Probing the mechanistic role of glutamate residue in the zinc-binding motif of type A botulinum neurotoxin light chain.

Type A botulinum neurotoxin (BoNT/A) is a zinc endopeptidase that contains the consensus sequence HEXXH (residues 223-227) in the toxic light chain (LC). The X-ray structure of the toxin has predicted that the two histidines of this motif are two of the three zinc-coordinating ligands and that the glutamate is a crucial amino acid involved in catalysis. The functional implication of E224 in the motif of LC was investigated by replacing the residue with glutamine and aspartate using site-directed mutagenesis. Substitution of Glu-224 with Gln (E224Q) resulted in a total loss of the endopeptidase activity, whereas substitution with Asp (E224D) retained about 1.4% of the enzymatic activity (k(cat) 140 vs 1.9 min(-1), respectively). However, K(m) values for wild-type and E224D BoNT/A LC were similar, 42 and 50 microM, respectively. Global structure, in terms of secondary structure content and topography of aromatic amino residues, Zn(2+) content, and substrate binding ability are retained in the enzymatically inactive mutants.
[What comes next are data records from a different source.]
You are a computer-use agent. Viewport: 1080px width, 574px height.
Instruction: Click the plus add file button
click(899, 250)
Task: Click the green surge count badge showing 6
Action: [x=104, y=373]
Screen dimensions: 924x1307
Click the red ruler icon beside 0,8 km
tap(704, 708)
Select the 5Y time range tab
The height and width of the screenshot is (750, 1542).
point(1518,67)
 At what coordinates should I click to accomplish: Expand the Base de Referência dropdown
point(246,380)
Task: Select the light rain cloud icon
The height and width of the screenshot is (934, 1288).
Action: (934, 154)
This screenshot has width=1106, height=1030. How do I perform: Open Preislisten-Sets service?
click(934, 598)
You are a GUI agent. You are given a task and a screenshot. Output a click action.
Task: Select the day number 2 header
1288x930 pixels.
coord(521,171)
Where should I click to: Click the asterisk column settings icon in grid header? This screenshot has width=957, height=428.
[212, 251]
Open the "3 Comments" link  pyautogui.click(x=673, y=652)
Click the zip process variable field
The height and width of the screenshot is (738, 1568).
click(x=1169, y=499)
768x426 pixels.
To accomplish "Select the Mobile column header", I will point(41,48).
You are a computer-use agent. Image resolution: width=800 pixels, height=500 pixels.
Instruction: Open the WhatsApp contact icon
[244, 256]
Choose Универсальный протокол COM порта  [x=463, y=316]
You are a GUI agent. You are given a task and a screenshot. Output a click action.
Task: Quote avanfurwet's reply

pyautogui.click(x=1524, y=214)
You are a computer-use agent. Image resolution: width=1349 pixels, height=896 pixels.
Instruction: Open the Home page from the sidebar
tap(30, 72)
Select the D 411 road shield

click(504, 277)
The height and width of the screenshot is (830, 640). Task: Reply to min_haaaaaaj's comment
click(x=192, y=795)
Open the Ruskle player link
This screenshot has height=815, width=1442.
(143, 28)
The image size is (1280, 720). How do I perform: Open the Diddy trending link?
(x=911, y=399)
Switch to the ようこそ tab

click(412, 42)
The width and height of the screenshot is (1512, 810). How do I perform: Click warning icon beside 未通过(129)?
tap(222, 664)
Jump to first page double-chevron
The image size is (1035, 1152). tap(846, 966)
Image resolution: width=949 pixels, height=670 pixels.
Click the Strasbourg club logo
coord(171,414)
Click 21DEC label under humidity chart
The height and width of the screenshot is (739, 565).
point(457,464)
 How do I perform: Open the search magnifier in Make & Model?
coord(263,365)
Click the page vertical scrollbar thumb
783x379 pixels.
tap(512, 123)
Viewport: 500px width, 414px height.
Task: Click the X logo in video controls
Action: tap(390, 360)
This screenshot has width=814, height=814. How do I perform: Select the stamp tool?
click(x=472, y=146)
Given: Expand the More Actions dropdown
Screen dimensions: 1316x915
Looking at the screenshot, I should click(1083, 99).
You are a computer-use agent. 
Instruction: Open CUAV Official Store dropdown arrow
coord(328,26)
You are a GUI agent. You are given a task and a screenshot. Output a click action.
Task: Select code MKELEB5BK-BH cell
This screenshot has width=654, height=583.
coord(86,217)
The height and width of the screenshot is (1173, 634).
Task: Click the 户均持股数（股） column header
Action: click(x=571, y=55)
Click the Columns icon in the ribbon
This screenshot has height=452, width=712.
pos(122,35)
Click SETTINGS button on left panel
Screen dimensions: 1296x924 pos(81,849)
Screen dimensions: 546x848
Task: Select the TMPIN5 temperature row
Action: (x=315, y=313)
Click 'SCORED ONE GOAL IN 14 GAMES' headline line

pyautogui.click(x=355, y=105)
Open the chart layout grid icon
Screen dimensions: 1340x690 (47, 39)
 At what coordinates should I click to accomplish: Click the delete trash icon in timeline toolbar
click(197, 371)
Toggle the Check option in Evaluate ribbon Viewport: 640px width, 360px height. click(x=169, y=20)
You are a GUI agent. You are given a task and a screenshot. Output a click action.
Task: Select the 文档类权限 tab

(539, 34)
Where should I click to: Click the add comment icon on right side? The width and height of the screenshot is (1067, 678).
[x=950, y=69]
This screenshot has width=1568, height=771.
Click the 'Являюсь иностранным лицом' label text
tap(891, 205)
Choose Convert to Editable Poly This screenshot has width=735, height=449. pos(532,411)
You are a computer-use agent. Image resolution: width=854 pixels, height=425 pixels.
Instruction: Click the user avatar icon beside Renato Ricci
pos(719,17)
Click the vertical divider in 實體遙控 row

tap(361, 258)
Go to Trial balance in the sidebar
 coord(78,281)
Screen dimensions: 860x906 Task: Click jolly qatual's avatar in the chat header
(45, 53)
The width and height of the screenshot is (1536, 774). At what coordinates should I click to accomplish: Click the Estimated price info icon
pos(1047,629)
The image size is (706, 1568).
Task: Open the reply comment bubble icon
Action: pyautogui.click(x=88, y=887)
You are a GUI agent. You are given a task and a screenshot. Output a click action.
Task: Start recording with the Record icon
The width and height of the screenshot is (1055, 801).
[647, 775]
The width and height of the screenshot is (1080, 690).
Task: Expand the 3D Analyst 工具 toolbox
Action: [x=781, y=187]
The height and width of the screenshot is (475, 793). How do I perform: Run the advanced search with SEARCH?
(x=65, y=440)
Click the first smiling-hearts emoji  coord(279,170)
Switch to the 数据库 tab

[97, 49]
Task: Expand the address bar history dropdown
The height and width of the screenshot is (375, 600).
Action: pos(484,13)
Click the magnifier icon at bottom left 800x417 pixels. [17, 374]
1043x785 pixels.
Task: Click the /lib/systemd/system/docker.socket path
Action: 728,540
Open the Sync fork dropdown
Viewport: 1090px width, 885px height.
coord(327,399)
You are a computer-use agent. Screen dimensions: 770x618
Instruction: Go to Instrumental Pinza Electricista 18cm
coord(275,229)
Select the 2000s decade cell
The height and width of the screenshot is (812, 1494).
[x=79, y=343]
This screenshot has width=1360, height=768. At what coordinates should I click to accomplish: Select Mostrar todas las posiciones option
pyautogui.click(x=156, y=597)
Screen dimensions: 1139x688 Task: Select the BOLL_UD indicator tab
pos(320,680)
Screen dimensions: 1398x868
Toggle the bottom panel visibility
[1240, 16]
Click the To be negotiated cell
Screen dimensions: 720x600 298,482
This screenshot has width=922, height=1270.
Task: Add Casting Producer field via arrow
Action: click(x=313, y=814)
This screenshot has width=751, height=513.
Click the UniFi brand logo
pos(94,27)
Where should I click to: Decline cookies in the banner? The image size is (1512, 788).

Titration of Zn(2+) to EDTA-treated wild-type and mutant proteins indicated identical enthalpy for Zn(2+) binding. These results suggest an essential and direct role of the carboxyl group of Glu-224 in the hydrolysis of the substrate. The location of the carboxyl group at a precise position is critical for the enzymatic activity, as replacement of Glu-224 with Asp resulted in almost total loss of the activity.